● MATERIAL SUPPLIED
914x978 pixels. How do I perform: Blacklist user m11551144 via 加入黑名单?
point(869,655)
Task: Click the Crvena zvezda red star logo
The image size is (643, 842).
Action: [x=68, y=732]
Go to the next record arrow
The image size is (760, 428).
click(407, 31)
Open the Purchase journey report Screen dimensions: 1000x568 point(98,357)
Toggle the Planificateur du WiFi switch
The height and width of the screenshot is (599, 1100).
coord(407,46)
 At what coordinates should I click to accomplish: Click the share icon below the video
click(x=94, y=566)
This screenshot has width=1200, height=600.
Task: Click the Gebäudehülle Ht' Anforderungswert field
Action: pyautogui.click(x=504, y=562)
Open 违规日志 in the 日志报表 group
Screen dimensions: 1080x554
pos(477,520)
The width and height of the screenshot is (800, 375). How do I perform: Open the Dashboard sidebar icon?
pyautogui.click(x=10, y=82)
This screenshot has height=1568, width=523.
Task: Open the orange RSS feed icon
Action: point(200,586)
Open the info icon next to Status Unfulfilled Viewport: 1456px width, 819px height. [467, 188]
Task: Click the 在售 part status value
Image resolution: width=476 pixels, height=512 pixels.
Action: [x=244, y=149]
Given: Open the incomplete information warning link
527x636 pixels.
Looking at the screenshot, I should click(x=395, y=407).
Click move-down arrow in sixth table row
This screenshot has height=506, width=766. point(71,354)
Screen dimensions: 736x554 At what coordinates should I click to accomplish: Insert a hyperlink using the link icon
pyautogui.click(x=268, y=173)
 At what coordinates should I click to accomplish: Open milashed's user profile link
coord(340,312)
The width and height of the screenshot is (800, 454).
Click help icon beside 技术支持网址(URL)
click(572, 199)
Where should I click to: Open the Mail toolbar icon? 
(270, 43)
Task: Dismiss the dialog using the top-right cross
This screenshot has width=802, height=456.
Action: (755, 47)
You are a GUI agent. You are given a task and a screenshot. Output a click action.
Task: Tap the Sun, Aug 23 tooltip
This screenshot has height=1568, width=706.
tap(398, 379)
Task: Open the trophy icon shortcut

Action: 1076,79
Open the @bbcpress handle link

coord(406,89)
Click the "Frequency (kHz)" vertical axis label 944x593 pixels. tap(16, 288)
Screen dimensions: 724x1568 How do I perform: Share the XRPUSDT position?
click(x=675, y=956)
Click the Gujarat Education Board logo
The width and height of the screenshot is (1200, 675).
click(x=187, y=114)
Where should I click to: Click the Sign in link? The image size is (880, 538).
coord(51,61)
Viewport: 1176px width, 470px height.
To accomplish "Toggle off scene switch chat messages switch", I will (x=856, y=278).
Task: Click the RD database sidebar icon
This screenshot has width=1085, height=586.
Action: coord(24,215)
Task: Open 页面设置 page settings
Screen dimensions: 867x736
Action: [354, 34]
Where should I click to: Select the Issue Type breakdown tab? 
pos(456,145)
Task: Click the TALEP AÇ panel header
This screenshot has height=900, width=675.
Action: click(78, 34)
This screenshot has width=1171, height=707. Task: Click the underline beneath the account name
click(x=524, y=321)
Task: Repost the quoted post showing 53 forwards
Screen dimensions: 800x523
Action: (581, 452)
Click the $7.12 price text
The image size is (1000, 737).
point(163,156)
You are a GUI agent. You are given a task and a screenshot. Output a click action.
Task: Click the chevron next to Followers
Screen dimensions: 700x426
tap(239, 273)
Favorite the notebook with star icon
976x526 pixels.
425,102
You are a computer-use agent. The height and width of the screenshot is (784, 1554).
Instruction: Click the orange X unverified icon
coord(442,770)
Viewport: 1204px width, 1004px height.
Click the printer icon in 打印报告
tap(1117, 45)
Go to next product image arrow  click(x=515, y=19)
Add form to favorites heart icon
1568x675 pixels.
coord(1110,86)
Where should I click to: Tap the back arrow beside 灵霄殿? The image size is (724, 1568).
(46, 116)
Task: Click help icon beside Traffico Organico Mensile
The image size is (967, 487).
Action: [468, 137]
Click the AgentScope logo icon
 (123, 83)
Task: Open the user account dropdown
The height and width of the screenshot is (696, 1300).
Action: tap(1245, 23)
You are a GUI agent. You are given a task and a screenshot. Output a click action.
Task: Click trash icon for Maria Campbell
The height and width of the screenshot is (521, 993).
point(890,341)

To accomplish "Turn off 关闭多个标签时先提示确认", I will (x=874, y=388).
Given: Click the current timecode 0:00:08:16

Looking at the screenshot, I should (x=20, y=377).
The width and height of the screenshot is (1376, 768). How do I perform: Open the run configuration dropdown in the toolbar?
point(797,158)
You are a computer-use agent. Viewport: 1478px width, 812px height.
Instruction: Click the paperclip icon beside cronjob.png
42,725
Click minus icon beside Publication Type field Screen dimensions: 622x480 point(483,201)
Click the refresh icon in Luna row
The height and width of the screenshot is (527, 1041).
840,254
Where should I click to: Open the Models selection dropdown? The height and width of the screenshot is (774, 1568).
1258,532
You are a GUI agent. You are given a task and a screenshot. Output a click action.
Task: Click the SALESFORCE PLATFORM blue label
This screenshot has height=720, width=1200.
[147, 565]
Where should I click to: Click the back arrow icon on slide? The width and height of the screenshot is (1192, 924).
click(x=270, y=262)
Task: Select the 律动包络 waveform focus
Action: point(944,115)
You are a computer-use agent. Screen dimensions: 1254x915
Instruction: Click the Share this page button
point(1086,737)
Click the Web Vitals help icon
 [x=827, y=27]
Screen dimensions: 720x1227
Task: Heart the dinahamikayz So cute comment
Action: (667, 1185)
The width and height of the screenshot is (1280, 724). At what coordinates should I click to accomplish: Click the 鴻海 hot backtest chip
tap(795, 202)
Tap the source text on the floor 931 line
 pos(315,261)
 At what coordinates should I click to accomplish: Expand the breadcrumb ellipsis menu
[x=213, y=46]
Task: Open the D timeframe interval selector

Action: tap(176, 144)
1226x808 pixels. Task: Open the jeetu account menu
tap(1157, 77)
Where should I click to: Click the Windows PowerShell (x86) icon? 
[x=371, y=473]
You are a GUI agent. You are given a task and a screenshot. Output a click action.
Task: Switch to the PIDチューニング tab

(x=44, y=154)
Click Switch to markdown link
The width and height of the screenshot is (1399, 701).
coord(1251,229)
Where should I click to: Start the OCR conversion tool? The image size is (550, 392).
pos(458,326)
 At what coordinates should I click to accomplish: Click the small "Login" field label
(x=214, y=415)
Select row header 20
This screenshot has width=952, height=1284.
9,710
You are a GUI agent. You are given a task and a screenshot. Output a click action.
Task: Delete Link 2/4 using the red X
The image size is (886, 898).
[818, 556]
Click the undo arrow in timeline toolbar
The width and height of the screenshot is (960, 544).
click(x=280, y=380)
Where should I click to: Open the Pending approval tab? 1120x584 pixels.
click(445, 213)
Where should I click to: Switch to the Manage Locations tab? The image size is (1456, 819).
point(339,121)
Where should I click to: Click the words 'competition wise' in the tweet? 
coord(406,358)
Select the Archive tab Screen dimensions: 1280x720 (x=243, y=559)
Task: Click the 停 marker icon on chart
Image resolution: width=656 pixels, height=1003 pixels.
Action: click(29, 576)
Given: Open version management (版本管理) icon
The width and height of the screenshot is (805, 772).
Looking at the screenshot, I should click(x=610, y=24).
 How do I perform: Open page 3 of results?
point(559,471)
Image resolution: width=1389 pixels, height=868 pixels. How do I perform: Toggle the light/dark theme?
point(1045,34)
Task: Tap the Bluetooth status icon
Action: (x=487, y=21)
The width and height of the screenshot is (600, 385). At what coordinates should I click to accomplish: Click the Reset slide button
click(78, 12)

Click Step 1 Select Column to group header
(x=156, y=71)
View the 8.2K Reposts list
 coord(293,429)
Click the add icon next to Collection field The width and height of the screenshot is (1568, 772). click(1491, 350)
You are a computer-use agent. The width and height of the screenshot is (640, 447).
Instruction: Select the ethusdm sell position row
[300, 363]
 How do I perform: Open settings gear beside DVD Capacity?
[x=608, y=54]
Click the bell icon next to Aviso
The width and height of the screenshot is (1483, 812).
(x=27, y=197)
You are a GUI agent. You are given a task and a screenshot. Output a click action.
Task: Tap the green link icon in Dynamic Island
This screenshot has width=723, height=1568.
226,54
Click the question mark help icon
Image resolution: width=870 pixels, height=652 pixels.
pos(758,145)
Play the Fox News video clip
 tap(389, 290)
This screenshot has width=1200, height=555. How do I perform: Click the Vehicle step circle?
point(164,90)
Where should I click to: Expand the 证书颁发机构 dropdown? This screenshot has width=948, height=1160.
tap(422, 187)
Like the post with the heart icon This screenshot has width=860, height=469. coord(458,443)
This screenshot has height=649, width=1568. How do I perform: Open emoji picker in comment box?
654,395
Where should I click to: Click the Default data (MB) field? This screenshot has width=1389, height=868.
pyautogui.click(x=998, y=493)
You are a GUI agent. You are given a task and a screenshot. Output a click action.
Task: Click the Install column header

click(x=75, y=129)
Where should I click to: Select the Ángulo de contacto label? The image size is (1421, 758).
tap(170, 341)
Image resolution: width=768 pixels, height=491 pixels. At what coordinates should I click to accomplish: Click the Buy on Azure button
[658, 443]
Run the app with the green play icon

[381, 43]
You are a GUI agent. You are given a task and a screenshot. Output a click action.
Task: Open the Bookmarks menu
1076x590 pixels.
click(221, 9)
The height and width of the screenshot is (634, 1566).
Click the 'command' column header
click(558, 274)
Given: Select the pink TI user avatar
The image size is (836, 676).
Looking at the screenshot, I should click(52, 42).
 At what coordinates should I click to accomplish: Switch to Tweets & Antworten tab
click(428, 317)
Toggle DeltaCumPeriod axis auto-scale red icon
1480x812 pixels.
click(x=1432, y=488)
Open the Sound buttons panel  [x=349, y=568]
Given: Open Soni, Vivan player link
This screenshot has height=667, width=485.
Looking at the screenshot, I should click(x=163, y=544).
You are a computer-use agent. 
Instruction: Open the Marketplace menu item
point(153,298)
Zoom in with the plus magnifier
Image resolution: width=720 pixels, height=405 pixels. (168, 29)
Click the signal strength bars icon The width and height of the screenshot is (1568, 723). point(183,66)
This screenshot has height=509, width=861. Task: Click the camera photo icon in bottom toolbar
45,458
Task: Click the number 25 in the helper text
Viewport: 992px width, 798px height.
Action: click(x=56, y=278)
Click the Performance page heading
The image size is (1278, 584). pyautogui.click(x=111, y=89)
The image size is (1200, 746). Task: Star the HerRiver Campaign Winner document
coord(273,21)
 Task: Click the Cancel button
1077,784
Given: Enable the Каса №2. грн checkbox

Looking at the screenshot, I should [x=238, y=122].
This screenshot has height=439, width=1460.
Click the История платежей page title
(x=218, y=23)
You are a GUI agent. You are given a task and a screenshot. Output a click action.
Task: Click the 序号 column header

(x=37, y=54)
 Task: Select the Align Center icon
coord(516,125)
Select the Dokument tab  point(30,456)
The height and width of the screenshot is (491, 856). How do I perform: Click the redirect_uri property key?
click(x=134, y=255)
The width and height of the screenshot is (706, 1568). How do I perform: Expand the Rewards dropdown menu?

● EXERCISE OBJECTIVE
Transcribe exactly, and only, the lines from the opening line of the records through the line containing "Toggle the Planificateur du WiFi switch".

● RESULT OF THIS TASK
914x978 pixels. How do I perform: Blacklist user m11551144 via 加入黑名单?
point(869,655)
Task: Click the Crvena zvezda red star logo
The image size is (643, 842).
Action: [x=68, y=732]
Go to the next record arrow
The image size is (760, 428).
click(407, 31)
Open the Purchase journey report Screen dimensions: 1000x568 point(98,357)
Toggle the Planificateur du WiFi switch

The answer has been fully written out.